Using constructivist grounded theory, 18 semi-structured interviews with community mental health service providers and administrative staff were conducted and analyzed. Respondents were asked about the processes they used to implement community integration services. Interviews were transcribed verbatim and analyzed using principles of ground theory and ResearchTalks' "Think and Shift, Sort and Sift" approach, including quote identification, diagramming, memoing, creating individual participant episode profiles and monitoring of the data. These processes guided us to identify emergent categories and develop a framework to analyze provider activities related to community integration from the perspective of service providers and administrators.

Result

Broadly, providers interpreted community integration as establishing independent living for clients in their local communities through a discrete set of activities. Through analyzing our data, we created a three-component framework that reflected the types of activities conducted by providers: physical resources, life skills, and social connections. Providers that focused on physical resources emphasized locating and securing key resources for their clients in local communities, such as housing. Providers that focused on life skills emphasized on developing client abilities to conduct activities of daily living, navigate physical community settings, and fulfill occupational roles, such as employment or schooling. Within life skills, some providers discussed addressing client sense of safety in community settings, including training clients on how to handle social stigma and decrease their risks for violence victimization. Lastly, providers that focused on social connections focused on activities that fostered client relationships both within the mental health clinic and in their local communities. Across the three components in our framework, providers connected these activities to developing client capacities to live independently from mental health services in their community settings.

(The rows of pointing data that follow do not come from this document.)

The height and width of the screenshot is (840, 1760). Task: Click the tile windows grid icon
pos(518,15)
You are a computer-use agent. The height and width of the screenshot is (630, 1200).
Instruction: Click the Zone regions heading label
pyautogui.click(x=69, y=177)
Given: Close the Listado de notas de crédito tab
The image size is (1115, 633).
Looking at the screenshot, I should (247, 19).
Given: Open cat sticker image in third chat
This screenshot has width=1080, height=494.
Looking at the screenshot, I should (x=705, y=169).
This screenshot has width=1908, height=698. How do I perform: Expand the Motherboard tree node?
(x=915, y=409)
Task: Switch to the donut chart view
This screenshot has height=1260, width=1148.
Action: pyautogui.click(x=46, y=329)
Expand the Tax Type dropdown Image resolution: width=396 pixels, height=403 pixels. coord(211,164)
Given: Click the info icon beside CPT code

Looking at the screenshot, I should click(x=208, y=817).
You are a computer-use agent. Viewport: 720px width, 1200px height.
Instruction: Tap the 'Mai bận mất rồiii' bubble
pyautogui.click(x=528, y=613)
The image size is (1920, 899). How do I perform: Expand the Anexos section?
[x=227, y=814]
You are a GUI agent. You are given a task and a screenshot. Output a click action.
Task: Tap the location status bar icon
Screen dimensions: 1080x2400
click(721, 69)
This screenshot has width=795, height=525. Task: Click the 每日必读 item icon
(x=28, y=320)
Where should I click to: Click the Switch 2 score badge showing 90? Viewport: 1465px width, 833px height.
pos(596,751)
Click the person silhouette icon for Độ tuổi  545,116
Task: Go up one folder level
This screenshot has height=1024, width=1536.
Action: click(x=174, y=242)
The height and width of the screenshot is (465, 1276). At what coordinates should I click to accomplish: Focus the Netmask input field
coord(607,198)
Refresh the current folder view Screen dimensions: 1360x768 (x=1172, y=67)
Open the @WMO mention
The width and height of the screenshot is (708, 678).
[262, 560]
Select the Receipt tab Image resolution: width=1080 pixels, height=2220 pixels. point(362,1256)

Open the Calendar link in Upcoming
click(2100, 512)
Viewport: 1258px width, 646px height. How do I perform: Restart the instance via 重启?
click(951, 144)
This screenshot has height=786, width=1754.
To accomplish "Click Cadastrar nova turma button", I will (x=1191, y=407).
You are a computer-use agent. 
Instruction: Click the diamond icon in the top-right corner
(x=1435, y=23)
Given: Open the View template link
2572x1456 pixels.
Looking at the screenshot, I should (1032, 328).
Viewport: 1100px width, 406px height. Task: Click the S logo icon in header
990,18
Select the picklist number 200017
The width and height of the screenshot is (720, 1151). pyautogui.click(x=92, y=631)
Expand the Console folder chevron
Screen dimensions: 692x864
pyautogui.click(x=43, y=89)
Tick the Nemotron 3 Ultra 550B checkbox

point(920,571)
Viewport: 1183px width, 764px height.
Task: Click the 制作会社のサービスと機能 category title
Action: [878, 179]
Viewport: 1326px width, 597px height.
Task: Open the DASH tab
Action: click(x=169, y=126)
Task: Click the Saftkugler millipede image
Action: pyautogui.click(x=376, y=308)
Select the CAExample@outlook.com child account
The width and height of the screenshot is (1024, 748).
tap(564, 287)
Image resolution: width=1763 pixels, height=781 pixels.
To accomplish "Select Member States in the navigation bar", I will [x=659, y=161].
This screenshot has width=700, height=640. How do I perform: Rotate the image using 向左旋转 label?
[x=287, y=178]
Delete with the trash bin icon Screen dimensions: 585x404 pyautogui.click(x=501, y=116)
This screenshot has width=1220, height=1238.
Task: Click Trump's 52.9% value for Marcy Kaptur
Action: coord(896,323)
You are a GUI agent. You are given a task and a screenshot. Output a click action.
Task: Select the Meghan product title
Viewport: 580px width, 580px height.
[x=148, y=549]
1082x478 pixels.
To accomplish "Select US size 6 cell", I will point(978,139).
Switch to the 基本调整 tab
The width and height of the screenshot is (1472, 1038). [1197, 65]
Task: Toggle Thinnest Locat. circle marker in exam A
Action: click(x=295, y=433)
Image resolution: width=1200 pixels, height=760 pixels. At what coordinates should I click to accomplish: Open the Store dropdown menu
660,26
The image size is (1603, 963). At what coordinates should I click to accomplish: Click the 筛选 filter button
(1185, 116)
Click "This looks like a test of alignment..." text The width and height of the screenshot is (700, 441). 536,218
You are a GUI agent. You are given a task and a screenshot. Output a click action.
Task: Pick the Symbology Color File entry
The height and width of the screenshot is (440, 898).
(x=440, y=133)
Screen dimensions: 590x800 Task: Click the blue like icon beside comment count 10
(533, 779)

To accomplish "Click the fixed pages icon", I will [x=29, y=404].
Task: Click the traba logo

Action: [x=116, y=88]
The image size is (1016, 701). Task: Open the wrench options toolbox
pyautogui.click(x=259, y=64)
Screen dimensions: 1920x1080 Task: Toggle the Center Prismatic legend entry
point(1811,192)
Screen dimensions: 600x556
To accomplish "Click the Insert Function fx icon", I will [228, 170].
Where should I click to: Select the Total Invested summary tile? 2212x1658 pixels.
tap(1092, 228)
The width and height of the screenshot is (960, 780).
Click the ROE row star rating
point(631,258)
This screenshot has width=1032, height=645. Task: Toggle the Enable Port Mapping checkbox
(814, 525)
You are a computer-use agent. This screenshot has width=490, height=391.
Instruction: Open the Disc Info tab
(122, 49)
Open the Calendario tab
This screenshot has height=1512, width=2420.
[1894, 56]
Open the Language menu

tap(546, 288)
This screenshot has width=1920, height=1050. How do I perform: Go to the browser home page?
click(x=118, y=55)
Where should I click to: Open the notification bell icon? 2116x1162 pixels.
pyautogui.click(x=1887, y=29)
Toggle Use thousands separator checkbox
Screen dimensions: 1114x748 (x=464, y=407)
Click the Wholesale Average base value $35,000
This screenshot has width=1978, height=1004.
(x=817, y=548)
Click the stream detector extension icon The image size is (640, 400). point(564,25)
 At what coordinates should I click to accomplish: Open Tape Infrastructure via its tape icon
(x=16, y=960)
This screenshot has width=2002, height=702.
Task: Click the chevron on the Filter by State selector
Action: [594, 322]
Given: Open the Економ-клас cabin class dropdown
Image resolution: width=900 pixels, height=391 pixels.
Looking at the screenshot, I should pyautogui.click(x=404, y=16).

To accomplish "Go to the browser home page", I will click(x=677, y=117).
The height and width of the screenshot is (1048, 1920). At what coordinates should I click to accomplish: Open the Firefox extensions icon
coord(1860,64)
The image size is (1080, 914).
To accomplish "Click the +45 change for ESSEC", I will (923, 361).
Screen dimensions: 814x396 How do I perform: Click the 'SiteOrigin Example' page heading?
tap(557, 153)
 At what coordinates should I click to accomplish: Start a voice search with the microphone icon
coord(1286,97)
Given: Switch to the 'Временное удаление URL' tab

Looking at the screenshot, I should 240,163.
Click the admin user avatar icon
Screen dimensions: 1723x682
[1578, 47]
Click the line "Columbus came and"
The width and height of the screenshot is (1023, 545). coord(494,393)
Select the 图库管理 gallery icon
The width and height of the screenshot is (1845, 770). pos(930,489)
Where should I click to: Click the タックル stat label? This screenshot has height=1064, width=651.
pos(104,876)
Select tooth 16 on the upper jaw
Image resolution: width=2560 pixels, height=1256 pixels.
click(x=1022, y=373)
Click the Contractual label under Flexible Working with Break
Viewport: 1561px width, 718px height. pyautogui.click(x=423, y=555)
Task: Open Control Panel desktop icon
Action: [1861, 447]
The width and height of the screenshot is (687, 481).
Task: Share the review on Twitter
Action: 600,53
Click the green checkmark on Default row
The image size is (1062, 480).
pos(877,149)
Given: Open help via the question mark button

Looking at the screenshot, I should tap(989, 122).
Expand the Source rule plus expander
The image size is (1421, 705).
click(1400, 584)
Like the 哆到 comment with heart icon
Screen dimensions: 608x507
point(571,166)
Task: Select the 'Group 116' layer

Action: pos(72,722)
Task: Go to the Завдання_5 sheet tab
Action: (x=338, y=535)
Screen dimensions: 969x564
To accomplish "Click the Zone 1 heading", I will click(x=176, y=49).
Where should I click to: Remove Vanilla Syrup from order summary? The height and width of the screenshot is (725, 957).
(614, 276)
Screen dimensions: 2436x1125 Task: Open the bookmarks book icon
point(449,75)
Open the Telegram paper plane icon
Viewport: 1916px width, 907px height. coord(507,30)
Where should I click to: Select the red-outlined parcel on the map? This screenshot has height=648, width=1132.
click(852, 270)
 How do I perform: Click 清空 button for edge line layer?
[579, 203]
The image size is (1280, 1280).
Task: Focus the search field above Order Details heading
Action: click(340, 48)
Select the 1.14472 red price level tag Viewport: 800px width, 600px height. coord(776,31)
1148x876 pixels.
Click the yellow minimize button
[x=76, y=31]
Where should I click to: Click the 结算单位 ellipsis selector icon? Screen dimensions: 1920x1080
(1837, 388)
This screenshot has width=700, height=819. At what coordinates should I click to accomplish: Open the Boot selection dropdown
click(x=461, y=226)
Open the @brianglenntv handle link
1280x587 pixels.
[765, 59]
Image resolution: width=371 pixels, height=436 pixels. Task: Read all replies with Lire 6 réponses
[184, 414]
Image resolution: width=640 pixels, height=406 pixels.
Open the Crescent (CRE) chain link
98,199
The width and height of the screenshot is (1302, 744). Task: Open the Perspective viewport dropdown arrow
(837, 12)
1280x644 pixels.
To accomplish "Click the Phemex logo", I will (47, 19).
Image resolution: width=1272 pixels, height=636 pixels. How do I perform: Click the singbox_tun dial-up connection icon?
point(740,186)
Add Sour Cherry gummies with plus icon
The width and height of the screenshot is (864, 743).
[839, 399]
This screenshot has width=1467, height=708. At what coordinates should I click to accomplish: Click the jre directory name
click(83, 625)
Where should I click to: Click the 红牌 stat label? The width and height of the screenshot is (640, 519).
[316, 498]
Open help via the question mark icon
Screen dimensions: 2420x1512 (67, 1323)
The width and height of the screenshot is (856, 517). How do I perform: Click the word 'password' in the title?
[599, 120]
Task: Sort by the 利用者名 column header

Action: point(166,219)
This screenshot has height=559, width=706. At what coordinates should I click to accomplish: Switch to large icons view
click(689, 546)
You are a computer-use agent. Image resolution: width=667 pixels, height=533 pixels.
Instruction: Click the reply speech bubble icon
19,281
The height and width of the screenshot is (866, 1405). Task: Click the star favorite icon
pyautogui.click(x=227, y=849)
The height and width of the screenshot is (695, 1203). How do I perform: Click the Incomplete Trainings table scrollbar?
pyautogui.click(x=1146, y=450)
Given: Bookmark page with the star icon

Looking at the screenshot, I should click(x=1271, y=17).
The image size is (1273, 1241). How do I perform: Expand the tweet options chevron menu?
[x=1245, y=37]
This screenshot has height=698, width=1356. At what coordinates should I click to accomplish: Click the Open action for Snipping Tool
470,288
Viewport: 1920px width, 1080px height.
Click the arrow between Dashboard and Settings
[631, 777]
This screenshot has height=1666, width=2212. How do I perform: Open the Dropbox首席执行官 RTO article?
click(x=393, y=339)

While some providers drew from across these three components, we identified a relationship between the components of services providers emphasized and providers’ role in services. Executive leadership emphasized the importance of self-efficacy, occupational activities, and graduation from services. In contrast, direct care providers were focused on the minutiae of safety, housing stability, stigma, and connections to community groups outside of mental health services.

Conclusions and Implications

While providers performed various activities to achieve community integration, their approaches were undergirded by the shared assumption that community integration involved functional independence from mental health services. Further, our framework revealed that activities were compartmentalized by providers and led to highly siloed understandings of community integration between providers. This suggests the need for more collaborative, team-based approaches which integrate the importance of client emotional security and social connections throughout community integration activities.